▶ _DATASET EXTRACT_:
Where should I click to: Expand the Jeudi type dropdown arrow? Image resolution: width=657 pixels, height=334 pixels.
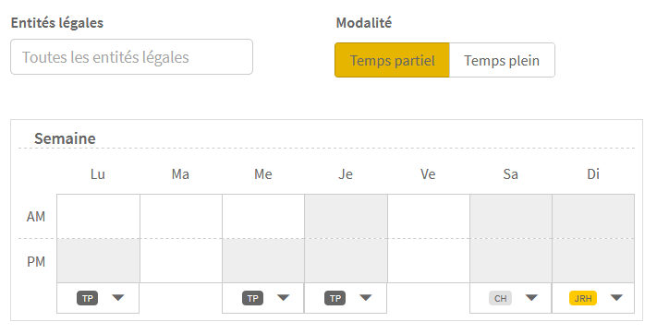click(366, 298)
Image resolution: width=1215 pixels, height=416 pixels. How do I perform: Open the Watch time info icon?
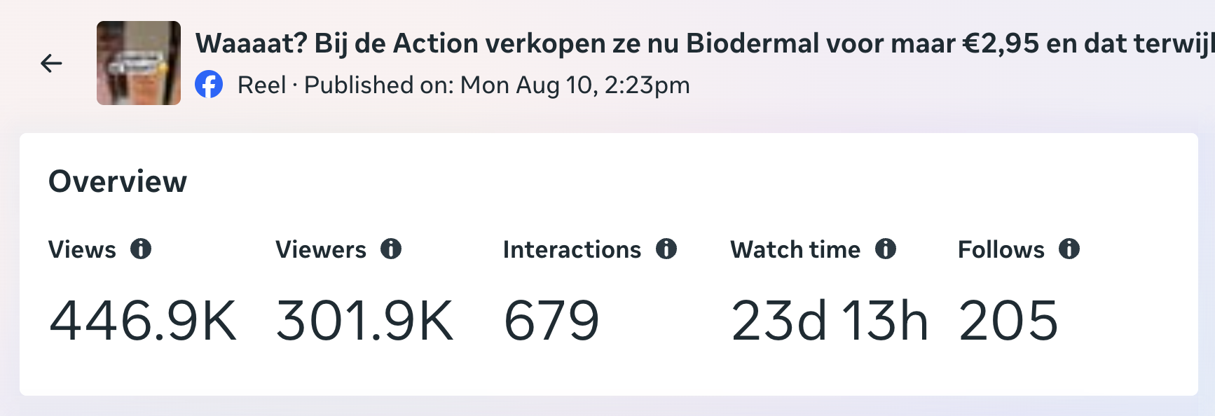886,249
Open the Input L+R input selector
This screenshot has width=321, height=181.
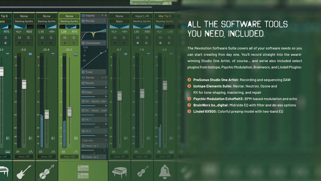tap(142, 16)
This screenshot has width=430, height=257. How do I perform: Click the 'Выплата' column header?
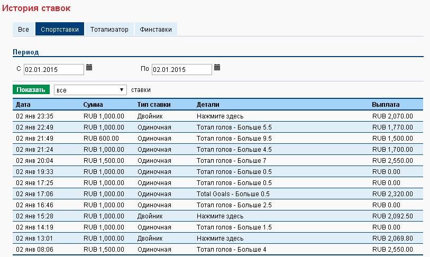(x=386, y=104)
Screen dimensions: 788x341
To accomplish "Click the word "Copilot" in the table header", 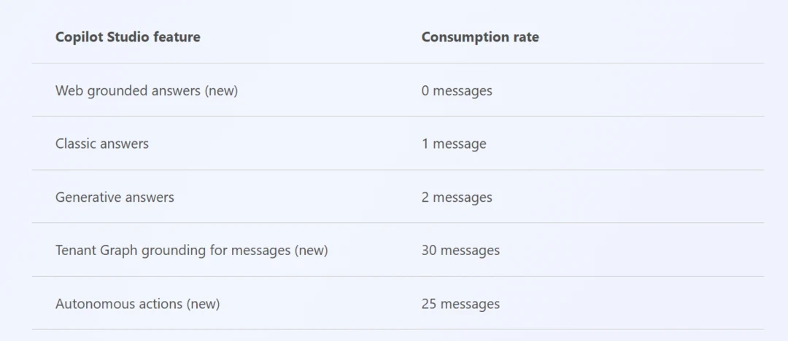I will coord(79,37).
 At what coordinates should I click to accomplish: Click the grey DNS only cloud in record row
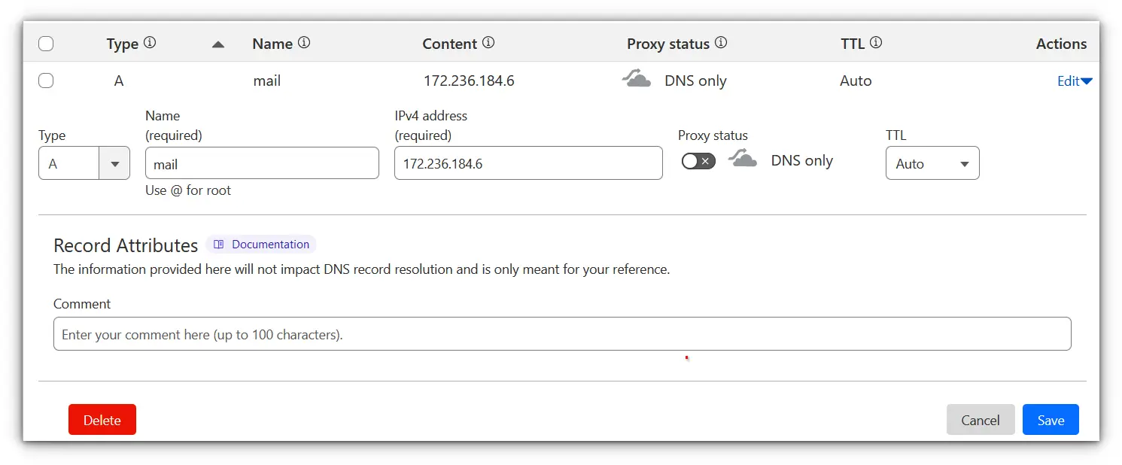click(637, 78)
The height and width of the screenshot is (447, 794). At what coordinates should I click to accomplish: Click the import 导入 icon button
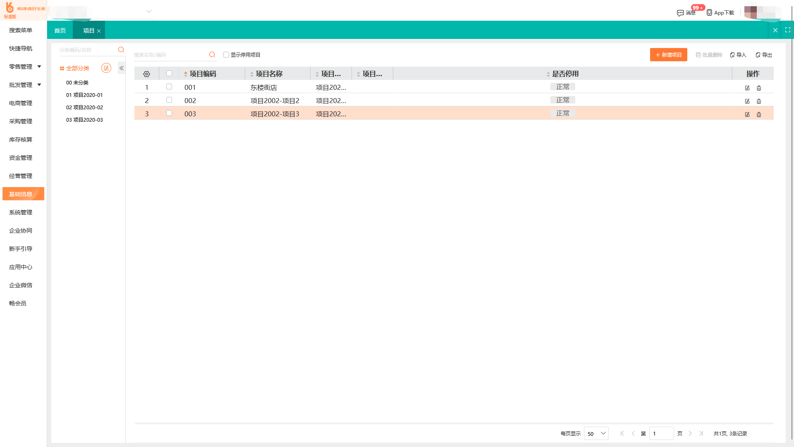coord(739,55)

▶ _PROMPT_: Reproduce the material from the line containing "At what coordinates should I click to accomplish: Click the grey" through its end, inclusive, substituting "position" for "coordinates" and leaving everything else unchanged. Omit the pictures.

▶ _WRITTEN SOLUTION_:
 At what position should I click to accomplish: Click the grey DNS only cloud in record row
click(637, 78)
The height and width of the screenshot is (447, 794). At what position should I click to accomplish: Click the import 导入 icon button
coord(739,55)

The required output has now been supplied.